+++ Data for this exercise +++
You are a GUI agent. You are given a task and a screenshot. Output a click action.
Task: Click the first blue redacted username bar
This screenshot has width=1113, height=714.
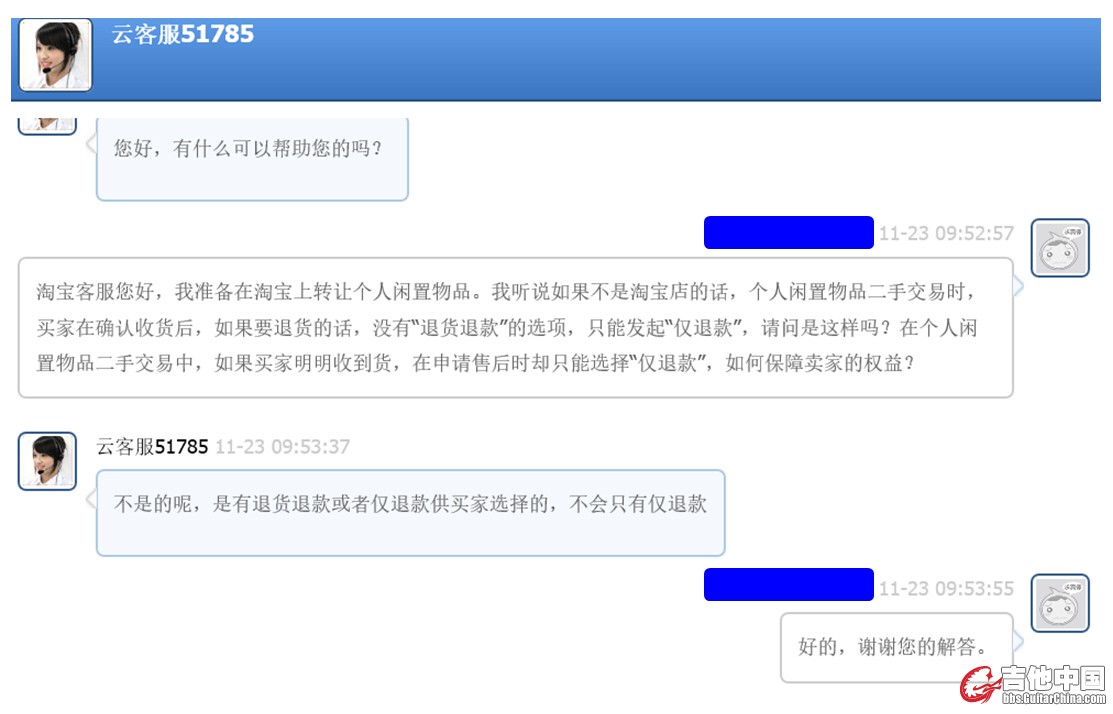789,232
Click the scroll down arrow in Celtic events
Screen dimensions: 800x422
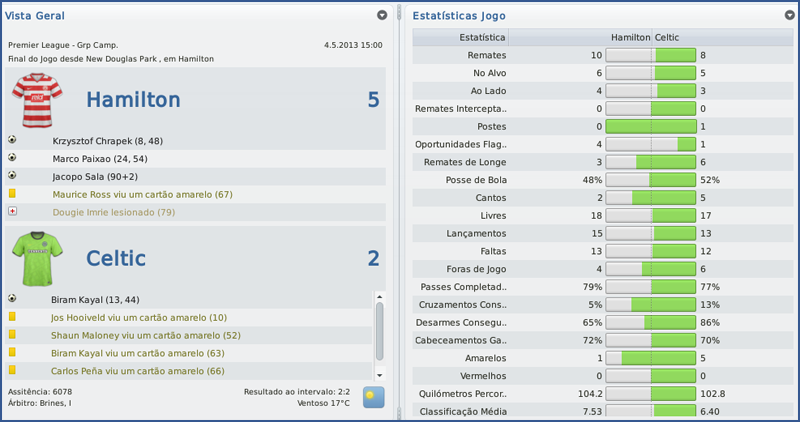pos(379,370)
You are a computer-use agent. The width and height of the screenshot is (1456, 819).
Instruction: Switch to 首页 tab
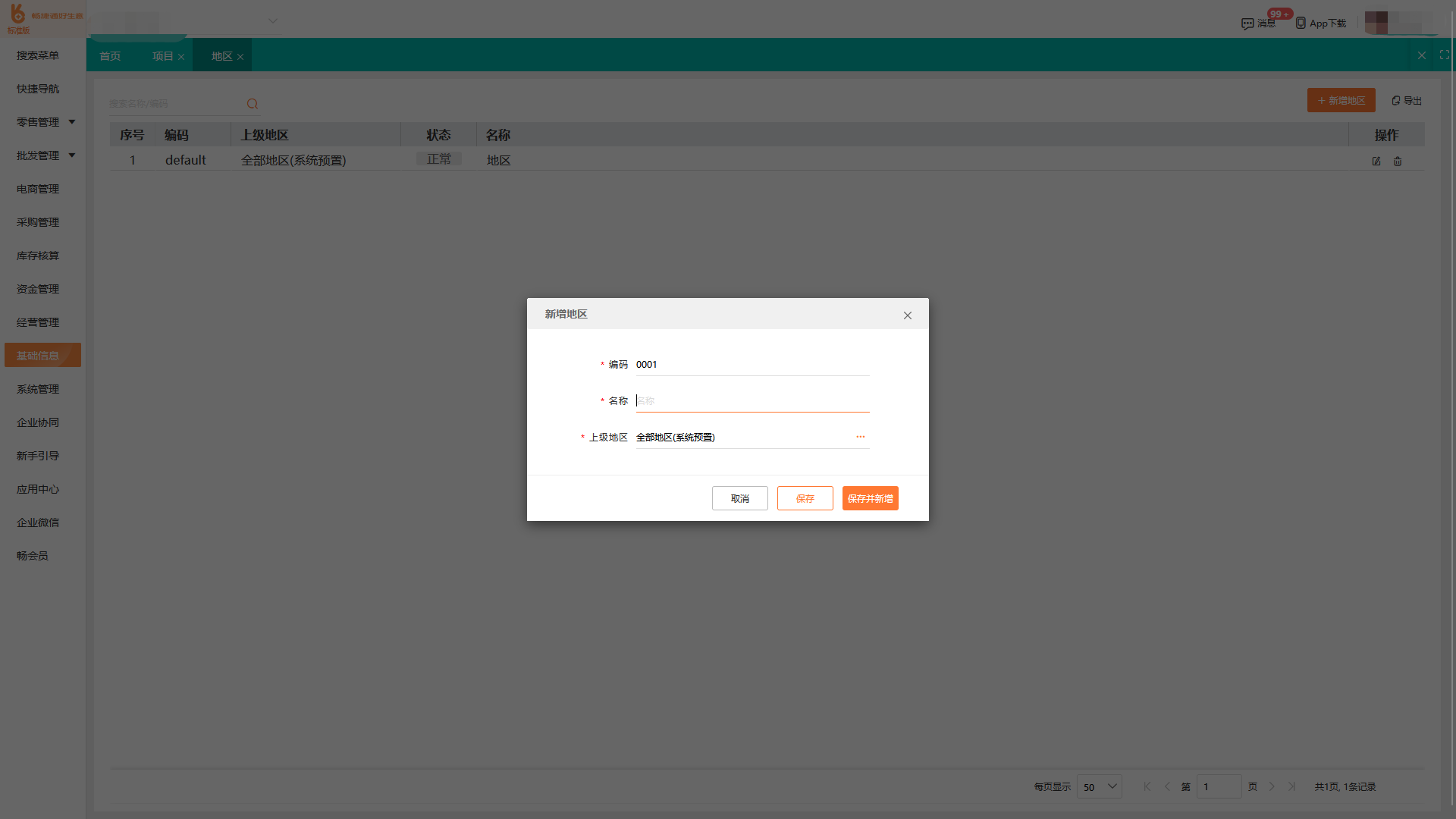[110, 56]
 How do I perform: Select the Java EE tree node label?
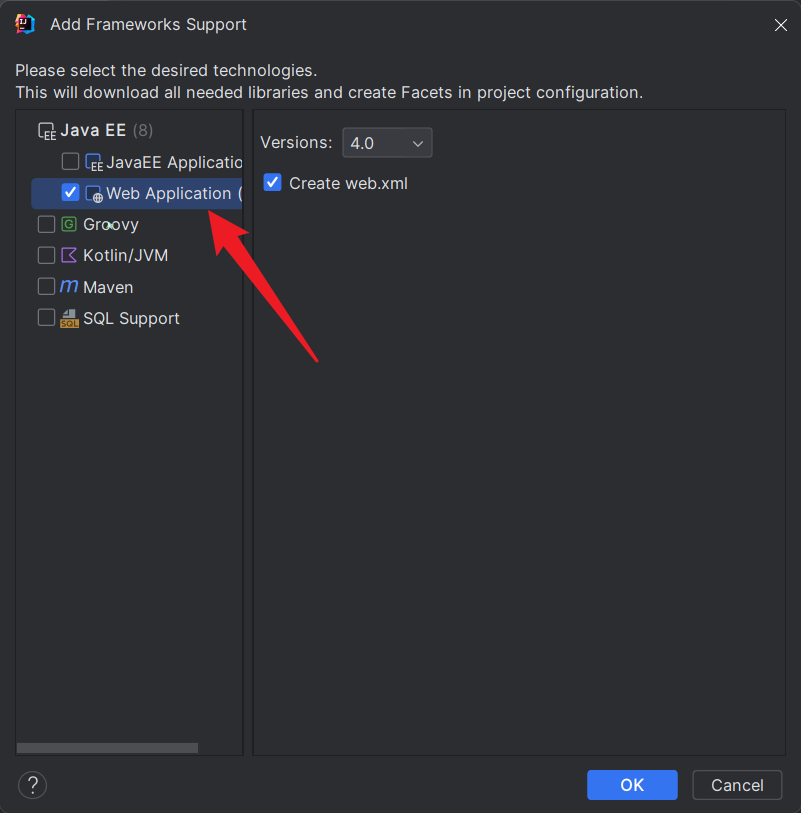(x=92, y=130)
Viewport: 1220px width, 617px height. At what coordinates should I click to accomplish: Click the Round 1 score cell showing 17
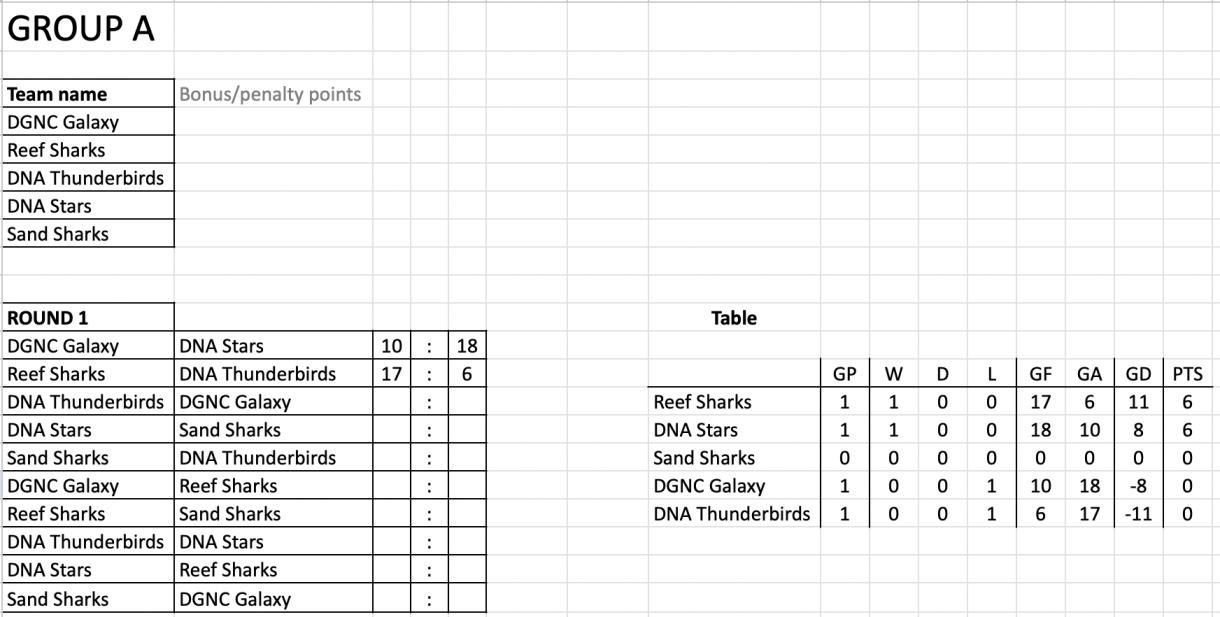[391, 375]
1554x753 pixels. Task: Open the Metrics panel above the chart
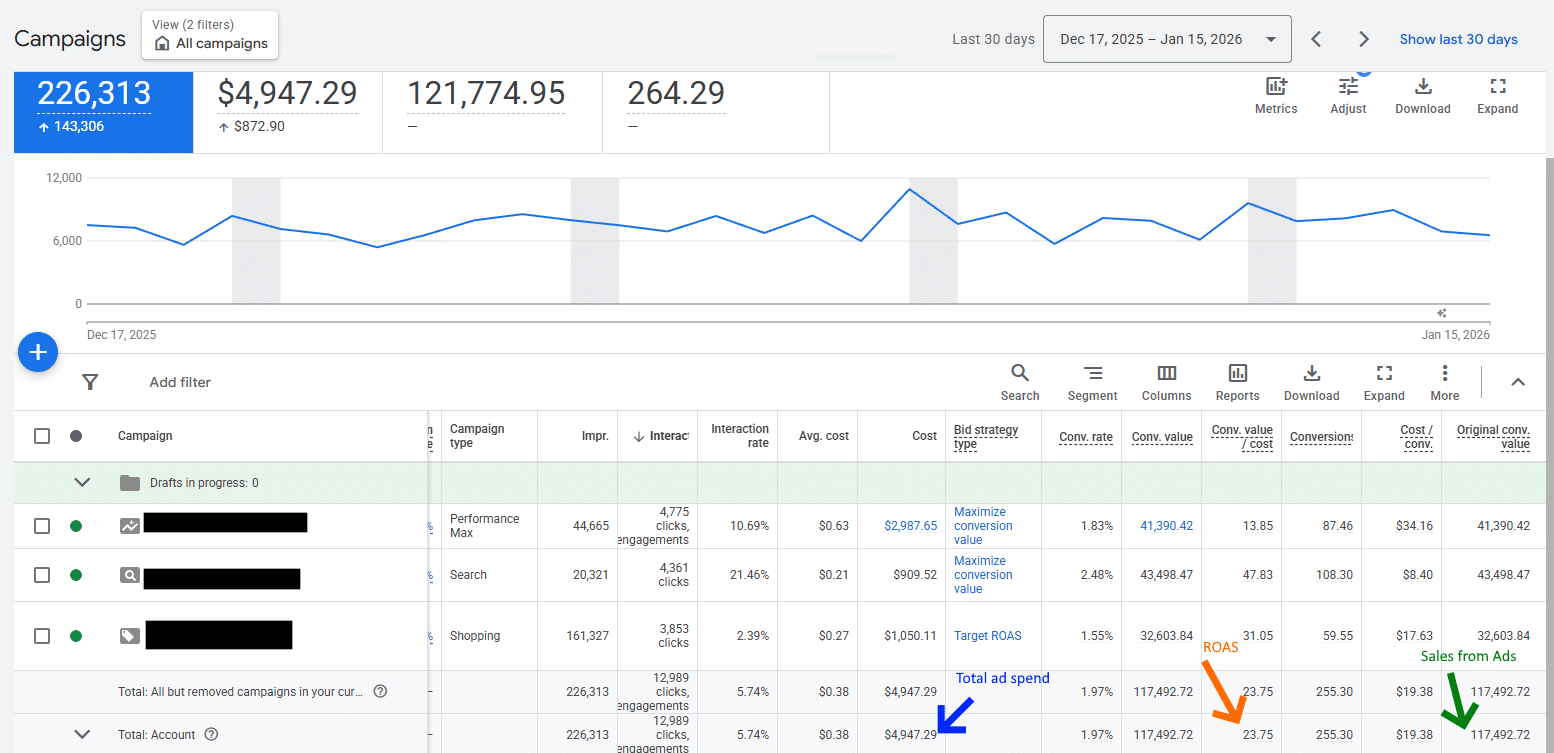pos(1275,96)
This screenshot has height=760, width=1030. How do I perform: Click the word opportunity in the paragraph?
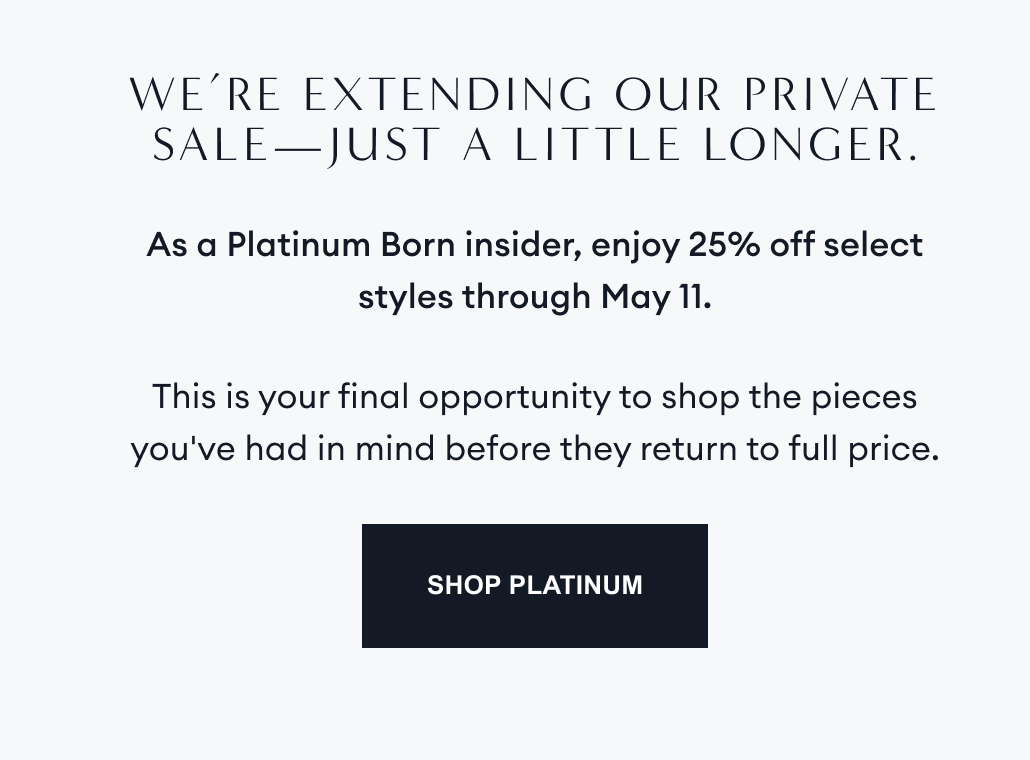(x=513, y=399)
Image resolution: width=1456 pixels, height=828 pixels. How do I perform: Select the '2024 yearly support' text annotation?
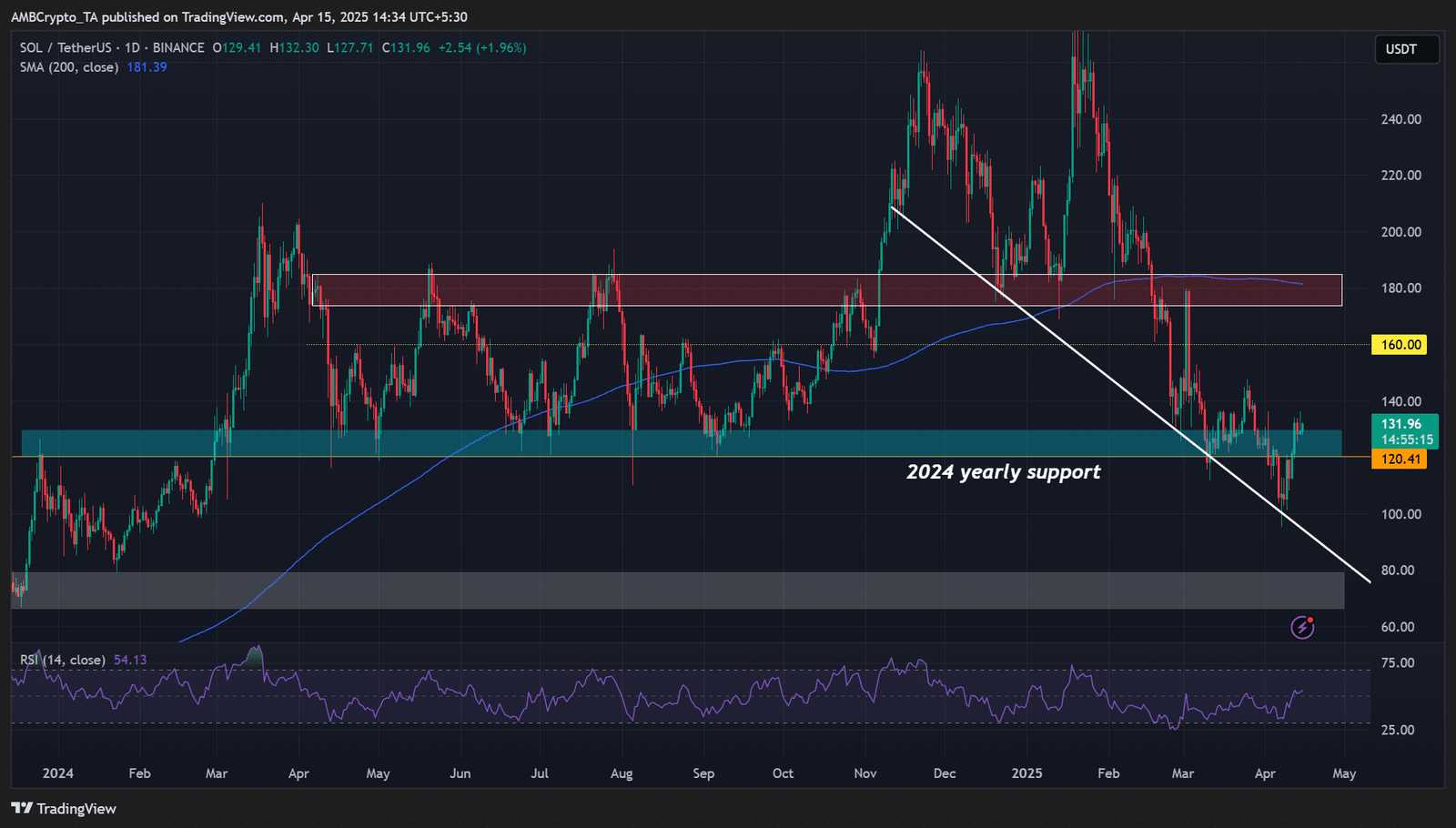[x=1003, y=472]
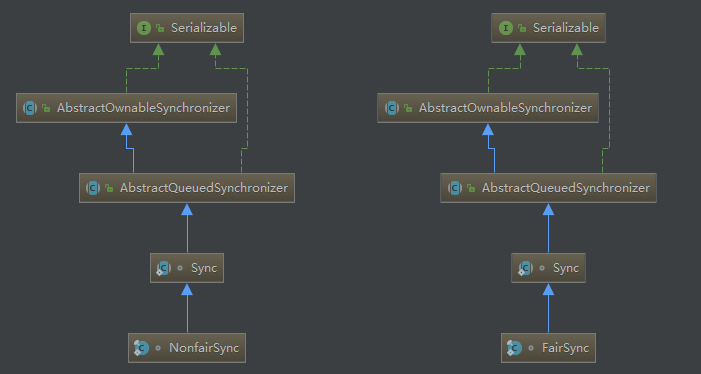Viewport: 701px width, 374px height.
Task: Select the FairSync class node
Action: (x=548, y=348)
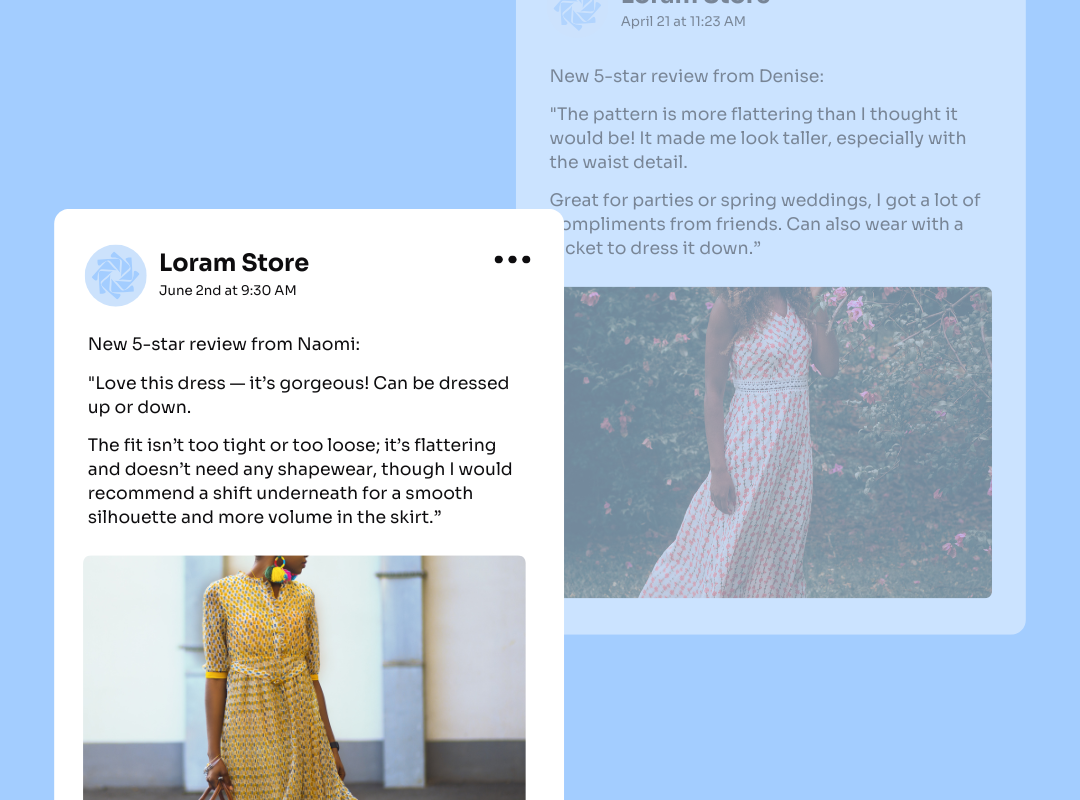The image size is (1080, 800).
Task: Open the yellow dress photo
Action: pos(304,678)
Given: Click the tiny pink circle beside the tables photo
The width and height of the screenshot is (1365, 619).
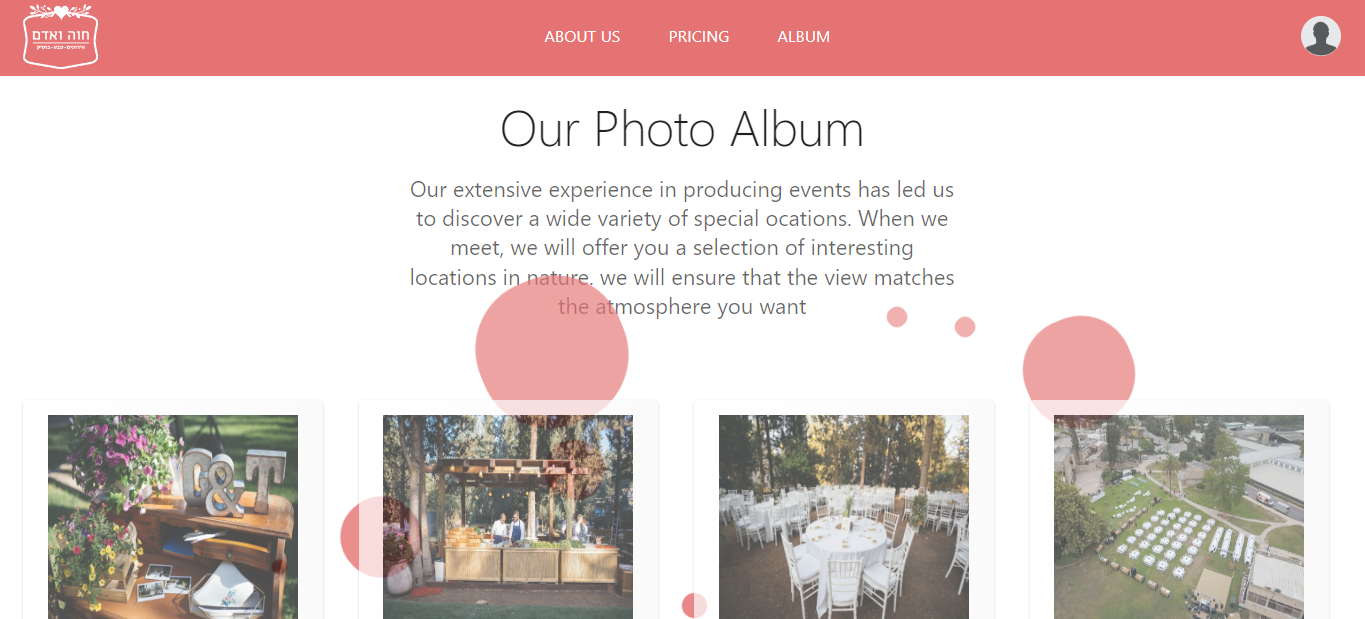Looking at the screenshot, I should (x=694, y=605).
+++
What you will do:
Go through the records line by line, and copy each line that holds the string "agent".

Response to the exercise:
You are a GUI agent. You are given a task and a screenshot. Output a click action.
You are a computer-use agent. The width and height of the screenshot is (1456, 819).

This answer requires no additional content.